I live in pa, always save a tag for flintlock season. It can be cold  and snowy in January, killed one this year January 13th. 9 degrees for the high temperature that day. Almost as exhilarating as killing one with my recurve.


----------



## mallardsx2 (Apr 8, 2021)

Killed this deer during the PA flintlock season many years ago.

It was 5 degrees outside not counting the windchill.


----------



## mallardsx2 (Apr 8, 2021)

Only single-barrel long-guns with a *flintlock* ignition system are permitted. The firearm must be an original or reproduction of a gun used prior to 1800, which is . 44 caliber or larger, with iron, open " V" or notched sights (fiber-optic inserts are permitted)


----------



## GAHUNTER60 (Apr 9, 2021)

Mallards,

Not to be a contrarion, but I don't think you killed a deer. 

You killed BIG FOOT!!!


----------



## GANGGREEN (May 9, 2021)

It's my favorite deer season by far and I've been hunting in PA's late flintlock season since I was a teenager.  I'd strongly encourage any and all Georgia hunters to pursue a similar season, partly because it's just so much fun, but also because it's a dying part of our history and people should be encouraged to learn about the firearms.  Here's a .50 Isaac Haines flint gun that I just built and which will enter my normal rotation for hunting seasons (I also hunt turkeys and grouse with flintlock fowlers).


----------



## GAHUNTER60 (May 9, 2021)

Wow, Ganggreen!  Is that built from a TOTW Issac Haines kit?  Since it doesn't have a patch box, it might not be.  I'd love to hear the details on the wood and metal finish.  

Any any case, it is absolutely gorgeous!

I just recently finished a ubiquitous Kibler Colonial rifle, and it's nice -- but nearly as nice as your Lancaster.


----------



## GANGGREEN (May 9, 2021)

GAHUNTER60 said:


> Wow, Ganggreen!  Is that built from a TOTW Issac Haines kit?  Since it doesn't have a patch box, it might not be.  I'd love to hear the details on the wood and metal finish.
> 
> Any any case, it is absolutely gorgeous!
> 
> I just recently finished a ubiquitous Kibler Colonial rifle, and it's nice -- but nearly as nice as your Lancaster.



Thanks.  This is actually the Chamber's Isaac Haines.   I supplied the curly maple for the build and it's stained with Fiebings medium brown leather dye and finished with Minwax antique oil.  The metal is 44/40 or whatever it's called, rubbed back.  I wasn't thrilled with the finish on the  metal this go around, so I did it over and think it looks better now.  I have 4 other guns on my list right now, a late Lancaster and a Twigg fowler, both stick builds from my own wood, and a Tennessee squirrel rifle and a Lehigh with American chestnut stock, also both stick builds from scratch.


----------



## GAHUNTER60 (May 9, 2021)

GANGGREEN said:


> Thanks.  This is actually the Chamber's Isaac Haines.   I supplied the curly maple for the build and it's stained with Fiebings medium brown leather dye and finished with Minwax antique oil.  The metal is 44/40 or whatever it's called, rubbed back.  I wasn't thrilled with the finish on the  metal this go around, so I did it over and think it looks better now.  I have 4 other guns on my list right now, a late Lancaster and a Twigg fowler, both stick builds from my own wood, and a Tennessee squirrel rifle and a Lehigh with American chestnut stock, also both stick builds from scratch.
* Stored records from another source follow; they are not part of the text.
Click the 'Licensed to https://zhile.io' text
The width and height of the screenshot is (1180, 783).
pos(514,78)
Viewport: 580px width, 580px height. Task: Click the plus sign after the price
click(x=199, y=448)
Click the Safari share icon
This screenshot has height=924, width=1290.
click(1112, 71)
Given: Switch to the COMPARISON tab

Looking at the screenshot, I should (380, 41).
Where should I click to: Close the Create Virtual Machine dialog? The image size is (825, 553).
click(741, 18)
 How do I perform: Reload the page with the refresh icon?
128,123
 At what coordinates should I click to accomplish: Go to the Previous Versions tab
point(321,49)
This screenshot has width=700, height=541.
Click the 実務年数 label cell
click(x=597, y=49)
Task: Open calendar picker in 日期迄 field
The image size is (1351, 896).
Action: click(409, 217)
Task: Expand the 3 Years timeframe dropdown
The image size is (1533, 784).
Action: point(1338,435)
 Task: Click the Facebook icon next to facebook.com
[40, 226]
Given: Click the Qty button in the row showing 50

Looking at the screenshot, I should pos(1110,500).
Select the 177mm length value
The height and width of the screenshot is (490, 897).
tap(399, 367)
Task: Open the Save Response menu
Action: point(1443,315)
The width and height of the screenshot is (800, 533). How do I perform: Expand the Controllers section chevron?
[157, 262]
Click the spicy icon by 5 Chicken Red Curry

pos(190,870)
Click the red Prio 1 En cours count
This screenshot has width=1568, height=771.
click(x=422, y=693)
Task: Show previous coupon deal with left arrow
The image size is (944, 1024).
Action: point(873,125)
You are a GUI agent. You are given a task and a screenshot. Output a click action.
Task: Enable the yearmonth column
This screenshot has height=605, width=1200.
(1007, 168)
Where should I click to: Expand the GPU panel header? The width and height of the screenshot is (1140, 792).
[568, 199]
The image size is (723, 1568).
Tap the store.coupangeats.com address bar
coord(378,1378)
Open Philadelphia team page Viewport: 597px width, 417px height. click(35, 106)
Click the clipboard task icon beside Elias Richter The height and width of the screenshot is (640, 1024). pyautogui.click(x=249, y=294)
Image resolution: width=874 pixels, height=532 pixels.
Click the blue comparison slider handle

I finished my Kibler with Laurel Mountain Lancaster Maple stain, and Minwax Antique Oil, however, my finish is much more muted than yours, even after five coats.


----------



## Sautee Ridgerunner (May 9, 2021)

Killed my first deer ever in the flint season. Tuscarora state forest. Perry cty PA. It was -17 with wind chill. 

We used to just do man drives. God I miss it.


----------



## Darkhorse (May 10, 2021)

GAHUNTER60 said:


> I finished my Kibler with Laurel Mountain Lancaster Maple stain, and Minwax Antique Oil, however, my finish is much more muted than yours, even after five coats.
> 
> View attachment 1080173
> 
> View attachment 1080172


GA Hunter60, If you want a little shine use Chambers original oil finish, you can get a real shine or knock it back with steel wool for a more muted effect. It is sold on Jim Chambers website.
This first rifle is a .54 I built 20 odd years ago. It was finished with Chambers oil finish at that time. It's a tough finish.
The second rifle is a .40 I built 15 years ago. It too is finished with Chambers oil with the shine knocked back just a little.


----------



## GANGGREEN (May 10, 2021)

Love the poured chevron muzzle cap on the second photo.  Is that a smooth rifle or a fowler?


----------



## Darkhorse (May 10, 2021)

Both guns are fully rifled. It is legal to hunt turkeys with a Muzzle Loading rifle in Georgia and I'm a rifleman at heart. So I built the .40 specifically for turkey hunting but it does a lot of things well also. It has a Rice B profile swamped barrel with round bottom rifling, a large siler lefthand lock that I spent a few years on and off tuning for speed, smoothness and consistency. Davis set triggers. And a semi-fancy maple stock. 
My turkey load is 60 grains of 3fg, .018 pillow ticking patch, with canola oil for a lube. And a .395 round ball. It is pure poison on big gobblers.
I've always shot a .54 caliber for hogs and deer and love shooting them but this .40 has become my favorite for paper to small game.


----------



## GANGGREEN (May 11, 2021)

Very nice. West Virginia also allows rifles in the spring turkey season and I've been known to use my flintlocks there as well. I have several 36 calibers and one 40 caliber at this point.  I've also been known to use a 54 caliber for deer, but I love them all.  I've got a sweet little .36 Getz barrel that I had Charlie Burton swamp for me and which will probably become my go-to turkey rifle.




Darkhorse said:


> Both guns are fully rifled. It is legal to hunt turkeys with a Muzzle Loading rifle in Georgia and I'm a rifleman at heart. So I built the .40 specifically for turkey hunting but it does a lot of things well also. It has a Rice B profile swamped barrel with round bottom rifling, a large siler lefthand lock that I spent a few years on and off tuning for speed, smoothness and consistency. Davis set triggers. And a semi-fancy maple stock.
> My turkey load is 60 grains of 3fg, .018 pillow ticking patch, with canola oil for a lube. And a .395 round ball. It is pure poison on big gobblers.
> I've always shot a .54 caliber for hogs and deer and love shooting them but this .40 has become my favorite for paper to small game.


----------